UNITA COMMANDER DEPORTED THE Namibian government has deported some 350 Angolans who fled illegally across the border from their war-torn country, among them Lieutenant-Colonel Americo Satuika, commander of Unita’s southern region. Quizzed by Namibian journalists on reports that over a thousand Angolans have disappeared from the border areas, he said he knew nothing about the issue.

ALL MY OWN WORK, SAYS KABILA DEMOCRATIC Republic of Congo President Laurent Kabila has denied a report in the Washington Post last week in which Rwanda’s vice president Paul Kagame said the Rwandan government had planned and played a prominent part in the war to oust dictator Mobutu Sese Seko. Kabila said Kagame had been “misquoted”.

SUDAN TOWNS FALL SUDAN’S rebel People’s Liberation Army says it has captured two key towns, Tindilo and Ayod, the last two obstacles in the path of capturing Juba, the major city in the South.

EMERGENCY AREAS DECLARED SEVENTEEN areas of the North Western Province have been declared “emergency areas” following renewed taxi wars. The emergency regulations compel taxi owners to register with the provincial administration and agree to stick to their assigned routes. Those who fail to comply will have their vehicles impounded.

UGANDA ANTI-PORN OFFENSIVE UGANDA’S information minister has threatened a clampdown on “offensive magazines” publishing sensational and pornographic materials. The minister, Dr Ruhakana Rugunda, joined church leaders in a meeting with the publishers of the magazines Chic, Secrets, Spice and Bella, calling on them to exercise “self-censorship, taking into acount societal moral standards”.

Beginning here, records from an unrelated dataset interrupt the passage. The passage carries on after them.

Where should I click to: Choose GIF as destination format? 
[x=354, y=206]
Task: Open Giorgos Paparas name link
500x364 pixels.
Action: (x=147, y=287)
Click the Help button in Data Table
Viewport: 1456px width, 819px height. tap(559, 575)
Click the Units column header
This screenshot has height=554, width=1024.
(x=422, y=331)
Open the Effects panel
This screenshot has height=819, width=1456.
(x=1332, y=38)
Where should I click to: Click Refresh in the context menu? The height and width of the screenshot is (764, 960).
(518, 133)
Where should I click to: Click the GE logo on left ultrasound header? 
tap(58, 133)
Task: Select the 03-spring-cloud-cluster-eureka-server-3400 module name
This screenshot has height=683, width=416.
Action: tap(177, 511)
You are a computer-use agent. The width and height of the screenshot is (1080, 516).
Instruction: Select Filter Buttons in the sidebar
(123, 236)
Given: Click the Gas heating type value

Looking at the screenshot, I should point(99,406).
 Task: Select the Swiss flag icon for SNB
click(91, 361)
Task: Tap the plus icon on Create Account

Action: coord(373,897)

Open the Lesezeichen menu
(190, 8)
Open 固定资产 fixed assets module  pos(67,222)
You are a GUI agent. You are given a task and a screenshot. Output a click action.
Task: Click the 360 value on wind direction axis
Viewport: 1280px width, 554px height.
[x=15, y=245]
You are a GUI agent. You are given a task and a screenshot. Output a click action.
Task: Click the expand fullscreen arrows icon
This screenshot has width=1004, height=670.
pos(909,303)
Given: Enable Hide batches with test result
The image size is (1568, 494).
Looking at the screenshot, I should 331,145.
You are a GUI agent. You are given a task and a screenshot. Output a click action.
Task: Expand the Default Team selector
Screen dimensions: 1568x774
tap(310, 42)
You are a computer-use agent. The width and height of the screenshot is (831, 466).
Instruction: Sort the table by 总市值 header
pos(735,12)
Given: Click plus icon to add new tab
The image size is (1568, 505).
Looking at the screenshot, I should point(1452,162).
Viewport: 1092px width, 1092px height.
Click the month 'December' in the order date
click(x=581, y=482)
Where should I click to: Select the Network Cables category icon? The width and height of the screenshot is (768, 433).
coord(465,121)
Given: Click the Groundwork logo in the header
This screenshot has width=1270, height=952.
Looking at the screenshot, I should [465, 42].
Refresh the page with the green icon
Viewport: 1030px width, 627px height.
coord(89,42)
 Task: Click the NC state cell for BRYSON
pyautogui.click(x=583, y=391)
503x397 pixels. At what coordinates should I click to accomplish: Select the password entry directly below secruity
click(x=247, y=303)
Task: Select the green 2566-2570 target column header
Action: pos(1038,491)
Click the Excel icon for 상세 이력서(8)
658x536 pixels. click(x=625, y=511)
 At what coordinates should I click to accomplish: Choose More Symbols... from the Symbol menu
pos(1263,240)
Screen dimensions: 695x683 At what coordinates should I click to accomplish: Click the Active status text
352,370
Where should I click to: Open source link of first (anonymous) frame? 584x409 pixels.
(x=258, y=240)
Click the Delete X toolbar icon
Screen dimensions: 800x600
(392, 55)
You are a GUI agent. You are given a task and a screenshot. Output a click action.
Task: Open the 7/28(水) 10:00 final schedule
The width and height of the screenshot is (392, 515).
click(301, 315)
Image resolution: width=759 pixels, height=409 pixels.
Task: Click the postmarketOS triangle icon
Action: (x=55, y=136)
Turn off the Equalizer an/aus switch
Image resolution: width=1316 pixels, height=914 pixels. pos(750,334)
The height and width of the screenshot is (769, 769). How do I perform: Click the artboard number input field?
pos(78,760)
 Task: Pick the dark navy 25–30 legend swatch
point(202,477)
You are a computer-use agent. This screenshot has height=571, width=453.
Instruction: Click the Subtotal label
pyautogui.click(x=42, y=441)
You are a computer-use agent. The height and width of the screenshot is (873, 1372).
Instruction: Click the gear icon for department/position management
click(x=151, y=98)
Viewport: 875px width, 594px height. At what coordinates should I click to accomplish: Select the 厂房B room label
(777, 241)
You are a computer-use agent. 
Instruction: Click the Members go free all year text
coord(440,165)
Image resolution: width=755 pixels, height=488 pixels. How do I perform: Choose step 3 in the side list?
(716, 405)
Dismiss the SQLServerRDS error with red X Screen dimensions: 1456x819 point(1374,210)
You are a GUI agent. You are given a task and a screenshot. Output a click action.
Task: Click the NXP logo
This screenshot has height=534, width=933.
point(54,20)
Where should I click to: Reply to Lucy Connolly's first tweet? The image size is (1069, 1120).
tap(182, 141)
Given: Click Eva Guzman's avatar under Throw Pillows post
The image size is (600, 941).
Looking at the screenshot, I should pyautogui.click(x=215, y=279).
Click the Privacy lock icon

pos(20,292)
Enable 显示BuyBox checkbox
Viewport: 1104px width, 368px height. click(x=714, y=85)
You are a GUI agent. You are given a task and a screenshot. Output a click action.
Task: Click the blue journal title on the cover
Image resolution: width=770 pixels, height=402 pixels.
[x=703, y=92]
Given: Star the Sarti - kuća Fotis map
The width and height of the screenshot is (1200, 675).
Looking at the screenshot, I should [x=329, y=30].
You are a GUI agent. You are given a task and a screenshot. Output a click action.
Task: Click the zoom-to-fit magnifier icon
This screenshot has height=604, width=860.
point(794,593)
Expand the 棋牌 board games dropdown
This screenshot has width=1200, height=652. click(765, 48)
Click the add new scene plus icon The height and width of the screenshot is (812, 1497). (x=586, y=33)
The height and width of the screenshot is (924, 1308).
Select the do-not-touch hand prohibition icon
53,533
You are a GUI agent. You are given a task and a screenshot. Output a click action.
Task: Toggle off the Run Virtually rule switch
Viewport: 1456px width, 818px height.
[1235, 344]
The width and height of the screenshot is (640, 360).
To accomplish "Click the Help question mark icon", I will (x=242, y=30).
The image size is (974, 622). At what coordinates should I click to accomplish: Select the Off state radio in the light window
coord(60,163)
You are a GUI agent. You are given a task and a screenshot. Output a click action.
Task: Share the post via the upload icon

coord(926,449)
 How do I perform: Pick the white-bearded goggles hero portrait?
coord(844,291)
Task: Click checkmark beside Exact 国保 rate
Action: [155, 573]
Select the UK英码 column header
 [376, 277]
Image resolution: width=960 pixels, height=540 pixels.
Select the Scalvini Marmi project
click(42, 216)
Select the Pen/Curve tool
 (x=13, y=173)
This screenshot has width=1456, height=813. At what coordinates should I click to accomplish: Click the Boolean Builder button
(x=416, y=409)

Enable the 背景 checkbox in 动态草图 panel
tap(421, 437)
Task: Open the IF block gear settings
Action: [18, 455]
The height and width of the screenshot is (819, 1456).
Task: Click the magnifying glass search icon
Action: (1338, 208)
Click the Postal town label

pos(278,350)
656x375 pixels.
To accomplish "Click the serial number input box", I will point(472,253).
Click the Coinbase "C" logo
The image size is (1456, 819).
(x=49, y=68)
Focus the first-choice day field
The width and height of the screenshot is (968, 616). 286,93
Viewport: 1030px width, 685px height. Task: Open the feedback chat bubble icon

PIPELINE STUDY CHIEF NAMED WINDHOEK engineer Steve Crerar, an expert on hydrology with 15 years experience of the Okavango River system, has been appointed to head an environmental assessment study for the Okavango River Basin. The study was agreed to by the Namibian Government after plans to draw up to 20-million cubic meters of water a year from the river through a pipeline alarmed environmental groups and caused tensions with neighbouring Botswana.